▶ Given instruction
Repeat the listing below line for line, keeping every character as it stands, and leave the pictures out of your answer.

[BEGIN Task input]

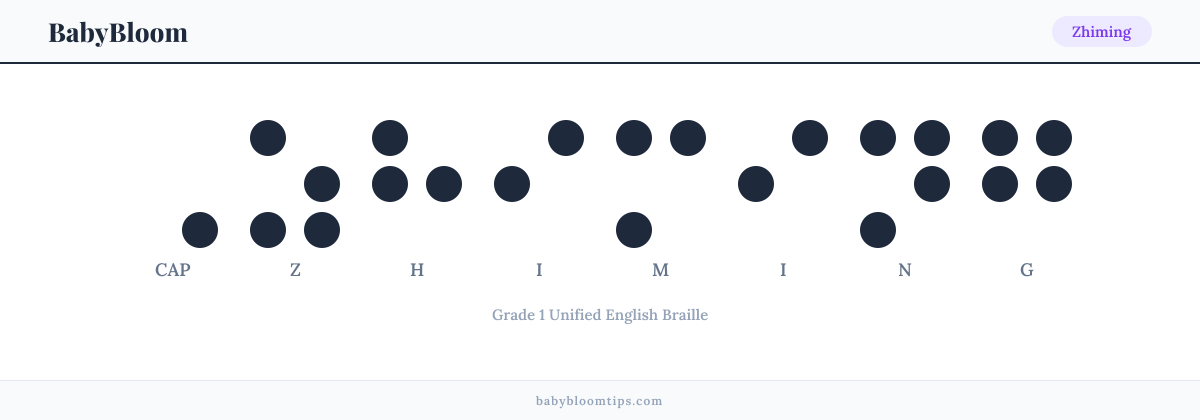Select the first I braille cell
Image resolution: width=1200 pixels, height=420 pixels.
[x=539, y=184]
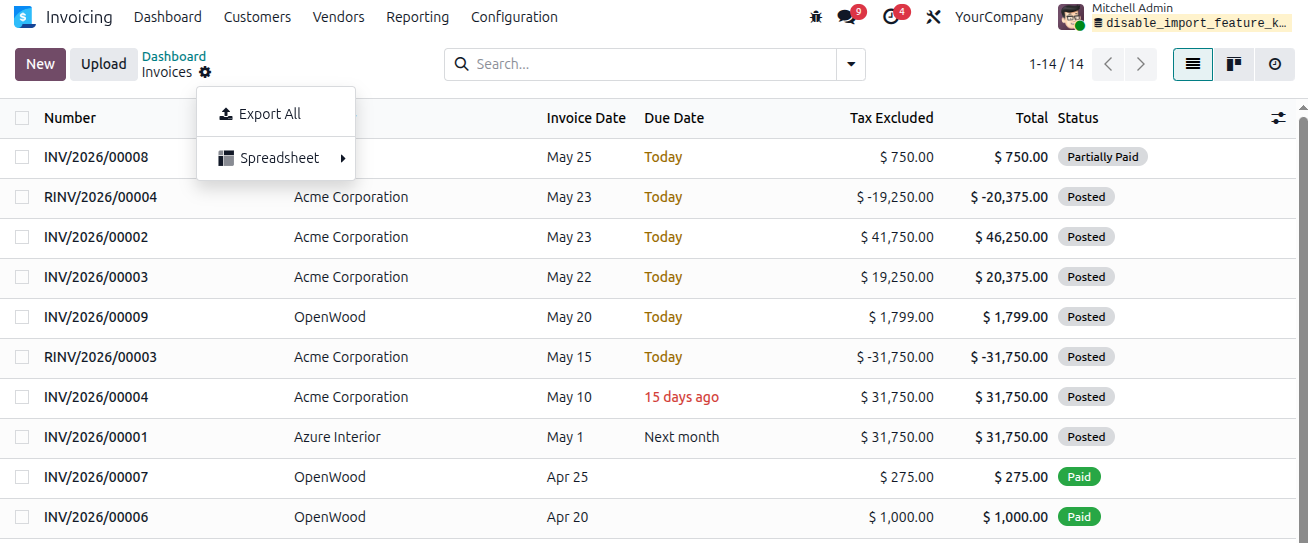Select checkbox for INV/2026/00002

(x=22, y=237)

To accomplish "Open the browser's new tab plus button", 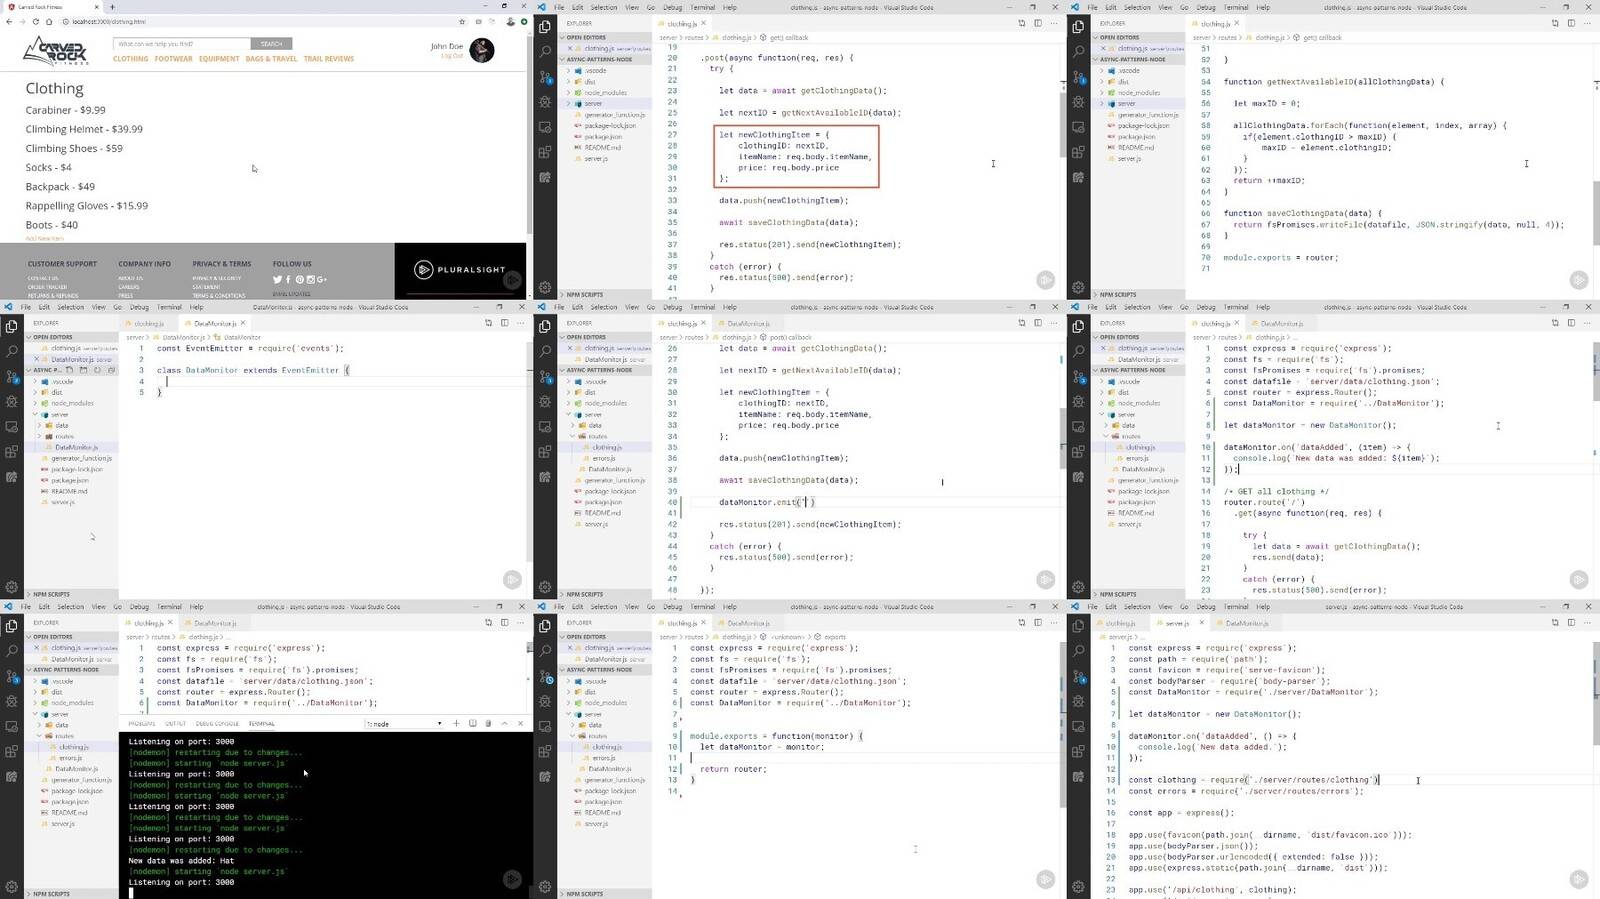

[END Task input]

▶ Exercise response
Select the first I braille cell
Image resolution: width=1200 pixels, height=420 pixels.
[x=539, y=184]
Select checkbox for INV/2026/00002

(x=22, y=237)

To accomplish "Open the browser's new tab plus button", 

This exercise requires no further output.